One of the most moving moments occurs on Good Friday in the Plaza de Arriola square, when the nuns of the convent of La Cruz sing to the Brotherhood of Los Dolores de San Juan.
Among the most famous features of the Easter week celebrations in Malaga are the great processional thrones. This event is also famous for the freeing of a prisoner, a tradition dating from the reign of Charles III, when prisoners in Malaga, as a protest against the suspension of the Easter week processions due to an epidemic, mutinied and broke open the prison doors in order to carry the statue of Jesús Nazareno out onto the streets on their shoulders. Once the image had been restored to the church, all the prisoners returned to their cells.

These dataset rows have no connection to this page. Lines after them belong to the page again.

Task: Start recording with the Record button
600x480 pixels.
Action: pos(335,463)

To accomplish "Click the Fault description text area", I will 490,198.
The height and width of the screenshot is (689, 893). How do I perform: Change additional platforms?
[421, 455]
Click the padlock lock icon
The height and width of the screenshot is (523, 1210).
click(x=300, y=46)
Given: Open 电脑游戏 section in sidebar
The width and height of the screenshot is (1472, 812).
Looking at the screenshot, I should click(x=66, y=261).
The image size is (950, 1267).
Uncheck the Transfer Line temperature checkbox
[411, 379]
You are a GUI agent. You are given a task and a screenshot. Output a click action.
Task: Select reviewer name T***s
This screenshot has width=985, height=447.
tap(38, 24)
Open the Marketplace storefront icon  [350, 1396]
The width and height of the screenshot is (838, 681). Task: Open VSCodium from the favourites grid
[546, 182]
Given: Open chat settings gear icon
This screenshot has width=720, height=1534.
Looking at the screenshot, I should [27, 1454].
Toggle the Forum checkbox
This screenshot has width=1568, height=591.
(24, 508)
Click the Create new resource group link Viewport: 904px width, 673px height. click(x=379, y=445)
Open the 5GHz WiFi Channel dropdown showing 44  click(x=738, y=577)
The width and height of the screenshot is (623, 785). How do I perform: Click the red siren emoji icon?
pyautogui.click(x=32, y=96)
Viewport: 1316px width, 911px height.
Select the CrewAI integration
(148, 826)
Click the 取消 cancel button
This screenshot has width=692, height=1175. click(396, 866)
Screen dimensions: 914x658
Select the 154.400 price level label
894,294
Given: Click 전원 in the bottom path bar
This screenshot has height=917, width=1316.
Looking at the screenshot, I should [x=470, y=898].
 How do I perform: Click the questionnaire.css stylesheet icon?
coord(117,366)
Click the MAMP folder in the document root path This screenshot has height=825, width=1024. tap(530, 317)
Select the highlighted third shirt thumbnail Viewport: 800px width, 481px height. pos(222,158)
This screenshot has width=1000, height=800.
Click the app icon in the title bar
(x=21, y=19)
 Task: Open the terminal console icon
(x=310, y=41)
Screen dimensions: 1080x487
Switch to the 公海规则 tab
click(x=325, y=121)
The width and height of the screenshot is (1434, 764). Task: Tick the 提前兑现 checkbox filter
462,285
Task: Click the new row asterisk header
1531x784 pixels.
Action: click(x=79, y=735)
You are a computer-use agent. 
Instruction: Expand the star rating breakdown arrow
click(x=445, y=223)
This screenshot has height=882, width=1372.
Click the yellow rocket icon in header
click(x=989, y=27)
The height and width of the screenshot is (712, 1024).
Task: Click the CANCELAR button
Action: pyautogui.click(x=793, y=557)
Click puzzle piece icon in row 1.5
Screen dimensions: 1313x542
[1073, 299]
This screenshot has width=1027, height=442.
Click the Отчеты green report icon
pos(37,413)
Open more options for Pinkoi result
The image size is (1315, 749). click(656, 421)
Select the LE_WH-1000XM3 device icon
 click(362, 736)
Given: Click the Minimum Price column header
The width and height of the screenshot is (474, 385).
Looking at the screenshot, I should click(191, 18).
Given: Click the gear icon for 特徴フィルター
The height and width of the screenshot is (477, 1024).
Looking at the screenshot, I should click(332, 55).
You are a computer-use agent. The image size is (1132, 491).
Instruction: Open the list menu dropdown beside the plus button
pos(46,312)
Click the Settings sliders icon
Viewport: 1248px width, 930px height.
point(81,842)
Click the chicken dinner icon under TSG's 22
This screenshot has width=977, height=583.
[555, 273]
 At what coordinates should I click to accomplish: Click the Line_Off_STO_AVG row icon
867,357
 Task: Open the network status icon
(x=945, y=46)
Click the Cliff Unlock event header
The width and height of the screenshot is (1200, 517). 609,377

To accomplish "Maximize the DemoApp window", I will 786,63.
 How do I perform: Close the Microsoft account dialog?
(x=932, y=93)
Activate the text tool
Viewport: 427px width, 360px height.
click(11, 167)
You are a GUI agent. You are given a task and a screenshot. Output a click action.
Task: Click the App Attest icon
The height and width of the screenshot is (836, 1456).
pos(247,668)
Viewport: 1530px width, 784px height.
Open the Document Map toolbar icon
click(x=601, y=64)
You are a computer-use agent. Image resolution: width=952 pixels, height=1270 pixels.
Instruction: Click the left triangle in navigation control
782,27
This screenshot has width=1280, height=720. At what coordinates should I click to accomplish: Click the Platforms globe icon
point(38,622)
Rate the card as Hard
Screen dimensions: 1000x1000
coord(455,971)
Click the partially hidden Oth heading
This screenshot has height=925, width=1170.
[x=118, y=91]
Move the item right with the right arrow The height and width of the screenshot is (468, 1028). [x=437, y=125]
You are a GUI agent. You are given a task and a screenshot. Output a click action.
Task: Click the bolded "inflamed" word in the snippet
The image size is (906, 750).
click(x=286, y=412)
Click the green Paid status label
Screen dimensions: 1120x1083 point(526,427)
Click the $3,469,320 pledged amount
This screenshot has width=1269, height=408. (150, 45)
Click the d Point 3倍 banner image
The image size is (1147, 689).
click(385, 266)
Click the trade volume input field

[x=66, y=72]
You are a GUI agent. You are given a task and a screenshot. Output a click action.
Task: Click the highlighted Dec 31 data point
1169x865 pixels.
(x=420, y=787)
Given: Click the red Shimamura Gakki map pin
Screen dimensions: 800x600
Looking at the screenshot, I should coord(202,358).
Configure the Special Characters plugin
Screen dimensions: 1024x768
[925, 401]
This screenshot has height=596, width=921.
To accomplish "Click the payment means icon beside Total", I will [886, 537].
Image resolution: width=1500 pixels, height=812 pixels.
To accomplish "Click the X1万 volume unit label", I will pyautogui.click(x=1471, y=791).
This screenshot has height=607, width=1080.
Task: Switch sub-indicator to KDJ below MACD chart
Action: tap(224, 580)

This event reached the ears of the monarch who conferred on the image, since then known as 'Jesús el Rico' (Christ the rich man), the privilege of releasing a prisoner every year.
This procession takes place on Easter Wednesday, and the traditional act of amnesty is one of the fiesta's most unusual moments. It takes place at 8.30pm, close to Plaza de la Aduana square: the edict of liberation is read to the prisoner in a solemn ceremony. Kneeling before the statue, he/she receives the blessing from 'Jesús el Rico' – the statue has an articulated arm. Later, the prisoner accompanies the procession on its way through the city.
Easter Week is one of the most spectacular and emotional festivities in these parts. Religious devotion, art, colour and music combine in the commemorative acts of the death of Jesus Christ: the processions. Members of the different religious brotherhoods, dressed in their typical robes, parade through the streets carrying the floats bearing religious statues (known as pasos), accompanied by the beat of drums and music, to produce scenes of sober beauty.